Lesetipp: Smartly load your properties - JavaWorld

Ansonsten kann man Config-Daten für WebApps auch in die web.xml stecken.


----------



## oetzi (7. Jun 2009)

Hi Maki,
dank dir für den Link! Den werde ich mir morgen mal in Ruhe durchlesen.

In welcher Form könnte ich das denn in die web.xml stecken?
Einfach so die Key/Value Paare darein? Oder die propertiesdatei dort verlinken?


----------



## maki (7. Jun 2009)

Ich meine damit zB. context-param für den gesamten Context, init-param für Servlets, etc. pp.


----------



## oetzi (8. Jun 2009)

so, ich bin jetzt grad mal dazu gekommen mir den Artikel durchzulesen.

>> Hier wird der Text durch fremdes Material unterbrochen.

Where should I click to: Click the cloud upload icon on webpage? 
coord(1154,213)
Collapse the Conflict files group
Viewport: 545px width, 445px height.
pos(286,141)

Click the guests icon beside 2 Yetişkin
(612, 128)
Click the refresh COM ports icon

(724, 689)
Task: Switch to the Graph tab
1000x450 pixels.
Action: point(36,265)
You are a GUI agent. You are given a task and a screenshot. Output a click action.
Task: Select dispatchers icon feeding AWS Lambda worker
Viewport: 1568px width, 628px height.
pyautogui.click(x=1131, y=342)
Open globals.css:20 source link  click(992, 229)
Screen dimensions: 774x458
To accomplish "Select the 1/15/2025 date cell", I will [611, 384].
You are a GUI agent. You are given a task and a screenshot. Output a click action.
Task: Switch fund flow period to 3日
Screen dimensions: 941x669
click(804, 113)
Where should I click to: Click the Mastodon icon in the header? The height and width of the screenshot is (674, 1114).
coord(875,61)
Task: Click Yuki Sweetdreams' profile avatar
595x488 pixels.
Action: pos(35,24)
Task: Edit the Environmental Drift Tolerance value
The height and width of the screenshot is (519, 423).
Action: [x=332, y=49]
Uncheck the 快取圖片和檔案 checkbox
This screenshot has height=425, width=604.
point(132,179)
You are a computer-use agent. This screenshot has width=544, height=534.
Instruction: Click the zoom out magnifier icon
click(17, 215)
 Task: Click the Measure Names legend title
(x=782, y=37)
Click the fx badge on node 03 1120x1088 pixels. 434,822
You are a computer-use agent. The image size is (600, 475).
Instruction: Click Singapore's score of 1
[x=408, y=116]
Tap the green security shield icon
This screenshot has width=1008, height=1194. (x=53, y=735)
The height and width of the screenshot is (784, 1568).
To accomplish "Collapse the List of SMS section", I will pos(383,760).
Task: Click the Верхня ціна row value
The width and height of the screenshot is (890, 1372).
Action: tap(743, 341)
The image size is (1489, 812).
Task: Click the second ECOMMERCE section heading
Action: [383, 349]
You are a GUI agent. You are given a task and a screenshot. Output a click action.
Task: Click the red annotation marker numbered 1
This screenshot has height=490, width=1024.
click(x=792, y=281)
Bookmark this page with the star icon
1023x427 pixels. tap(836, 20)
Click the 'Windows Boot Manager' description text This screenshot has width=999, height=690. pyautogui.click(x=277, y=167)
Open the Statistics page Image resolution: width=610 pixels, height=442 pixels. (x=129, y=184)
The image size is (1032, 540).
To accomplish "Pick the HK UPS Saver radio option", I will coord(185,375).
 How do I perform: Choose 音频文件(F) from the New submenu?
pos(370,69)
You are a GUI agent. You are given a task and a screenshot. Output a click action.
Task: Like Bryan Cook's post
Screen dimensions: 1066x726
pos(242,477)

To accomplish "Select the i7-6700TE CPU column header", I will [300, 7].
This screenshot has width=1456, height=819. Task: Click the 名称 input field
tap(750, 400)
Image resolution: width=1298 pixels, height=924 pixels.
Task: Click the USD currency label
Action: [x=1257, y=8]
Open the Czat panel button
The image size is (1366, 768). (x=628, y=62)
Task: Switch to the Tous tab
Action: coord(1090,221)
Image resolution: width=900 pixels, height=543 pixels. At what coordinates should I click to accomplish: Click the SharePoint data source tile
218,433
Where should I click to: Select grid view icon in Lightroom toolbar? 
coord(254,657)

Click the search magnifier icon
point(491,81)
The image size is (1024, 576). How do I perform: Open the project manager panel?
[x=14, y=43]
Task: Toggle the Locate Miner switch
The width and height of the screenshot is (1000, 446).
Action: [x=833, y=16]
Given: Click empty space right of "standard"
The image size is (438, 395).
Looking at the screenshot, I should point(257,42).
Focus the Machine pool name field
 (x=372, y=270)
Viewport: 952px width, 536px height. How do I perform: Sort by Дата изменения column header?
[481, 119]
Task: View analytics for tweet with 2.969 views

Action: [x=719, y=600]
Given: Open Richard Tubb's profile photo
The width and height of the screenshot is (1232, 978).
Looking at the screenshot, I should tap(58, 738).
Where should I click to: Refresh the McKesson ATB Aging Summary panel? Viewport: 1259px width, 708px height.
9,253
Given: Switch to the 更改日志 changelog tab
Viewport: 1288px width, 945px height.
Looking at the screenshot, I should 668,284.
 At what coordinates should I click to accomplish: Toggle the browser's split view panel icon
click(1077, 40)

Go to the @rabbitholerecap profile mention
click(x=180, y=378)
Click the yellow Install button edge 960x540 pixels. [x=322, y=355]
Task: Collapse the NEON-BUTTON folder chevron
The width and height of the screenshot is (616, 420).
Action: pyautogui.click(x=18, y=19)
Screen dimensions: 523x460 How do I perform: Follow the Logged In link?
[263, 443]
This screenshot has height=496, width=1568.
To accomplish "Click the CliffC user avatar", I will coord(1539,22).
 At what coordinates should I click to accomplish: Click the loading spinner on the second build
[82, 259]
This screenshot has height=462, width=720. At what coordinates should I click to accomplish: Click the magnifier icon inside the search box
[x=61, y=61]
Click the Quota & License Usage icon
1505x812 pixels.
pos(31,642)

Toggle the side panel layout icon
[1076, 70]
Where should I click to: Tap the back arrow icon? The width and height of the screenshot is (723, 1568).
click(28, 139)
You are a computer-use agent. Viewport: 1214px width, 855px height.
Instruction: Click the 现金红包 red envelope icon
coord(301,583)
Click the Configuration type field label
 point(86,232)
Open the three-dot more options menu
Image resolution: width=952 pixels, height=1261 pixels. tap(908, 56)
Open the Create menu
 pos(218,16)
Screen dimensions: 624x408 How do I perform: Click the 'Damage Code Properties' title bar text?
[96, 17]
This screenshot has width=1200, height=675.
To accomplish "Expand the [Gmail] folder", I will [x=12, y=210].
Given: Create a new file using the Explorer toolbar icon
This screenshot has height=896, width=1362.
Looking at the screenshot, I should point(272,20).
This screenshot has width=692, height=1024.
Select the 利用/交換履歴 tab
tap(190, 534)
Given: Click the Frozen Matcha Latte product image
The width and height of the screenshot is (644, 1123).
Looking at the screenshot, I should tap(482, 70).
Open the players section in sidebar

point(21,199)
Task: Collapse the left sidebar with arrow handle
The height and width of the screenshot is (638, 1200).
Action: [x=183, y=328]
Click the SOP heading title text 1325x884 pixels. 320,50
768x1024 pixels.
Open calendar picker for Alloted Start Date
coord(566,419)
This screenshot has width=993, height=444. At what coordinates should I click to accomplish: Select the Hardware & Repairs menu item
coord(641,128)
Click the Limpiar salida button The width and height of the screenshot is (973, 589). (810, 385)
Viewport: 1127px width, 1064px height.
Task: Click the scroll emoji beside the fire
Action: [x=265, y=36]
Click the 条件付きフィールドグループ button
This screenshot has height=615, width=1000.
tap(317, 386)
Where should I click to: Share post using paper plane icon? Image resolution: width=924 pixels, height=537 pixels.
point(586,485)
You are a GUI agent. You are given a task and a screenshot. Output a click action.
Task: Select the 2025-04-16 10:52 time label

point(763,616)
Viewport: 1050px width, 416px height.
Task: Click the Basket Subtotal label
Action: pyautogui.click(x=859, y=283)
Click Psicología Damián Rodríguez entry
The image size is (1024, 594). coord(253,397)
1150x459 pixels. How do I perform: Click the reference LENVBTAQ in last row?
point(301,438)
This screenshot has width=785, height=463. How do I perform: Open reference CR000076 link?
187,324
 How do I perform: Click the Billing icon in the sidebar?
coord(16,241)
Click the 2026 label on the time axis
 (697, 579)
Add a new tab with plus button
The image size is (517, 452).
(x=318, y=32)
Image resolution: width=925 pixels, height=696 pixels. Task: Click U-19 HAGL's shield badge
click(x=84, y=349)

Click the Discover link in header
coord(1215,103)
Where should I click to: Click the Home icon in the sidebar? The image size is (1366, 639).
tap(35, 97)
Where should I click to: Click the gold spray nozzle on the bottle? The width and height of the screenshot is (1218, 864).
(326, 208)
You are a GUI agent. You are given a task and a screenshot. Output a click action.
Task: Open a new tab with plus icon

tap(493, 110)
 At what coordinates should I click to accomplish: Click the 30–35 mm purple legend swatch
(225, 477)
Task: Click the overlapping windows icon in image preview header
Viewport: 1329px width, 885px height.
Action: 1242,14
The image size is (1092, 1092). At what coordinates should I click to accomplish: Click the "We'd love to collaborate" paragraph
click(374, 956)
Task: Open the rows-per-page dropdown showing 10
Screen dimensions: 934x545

vielleicht verstehe ich was grundlegen falsch.
was bedeutet absoluter pfad? von wo aus muss ich anfangen den anzugeben?
ich bin bis jetzt davon ausgegangen, dass das c:/ bzw. "/" also das root Verzeichnis ist. 
Oder geht der von dem root verzeichnis der application aus?


----------



## maki (8. Jun 2009)

> vielleicht verstehe ich was grundlegen falsch.
> was bedeutet absoluter pfad? von wo aus muss ich anfangen den anzugeben?
> ich bin bis jetzt davon ausgegangen, dass das c:/ bzw. "/" also das root Verzeichnis ist.
> Oder geht der von dem root verzeichnis der application aus?


Solltest den Artikel nochmals lesen 
Es bezieht sich alles auf den Classpath, nicht auf das Dateisystem.


----------



## oetzi (8. Jun 2009)

ok, ich glaube dann hatte ich wohl eher classpath-verständnis-probleme... 
aber ich glaube jetzt habe ich es kapiert.

Ich würde doch eine properties Datei die unter /WEB-INF/classes/config/xyz.properties liegt über
ClassLoader.getResourceAsStream ("/config/xyz.properties");
erhalten, richtig?


----------



## maki (8. Jun 2009)

Ja


----------



## oetzi (8. Jun 2009)

dank dir!


----------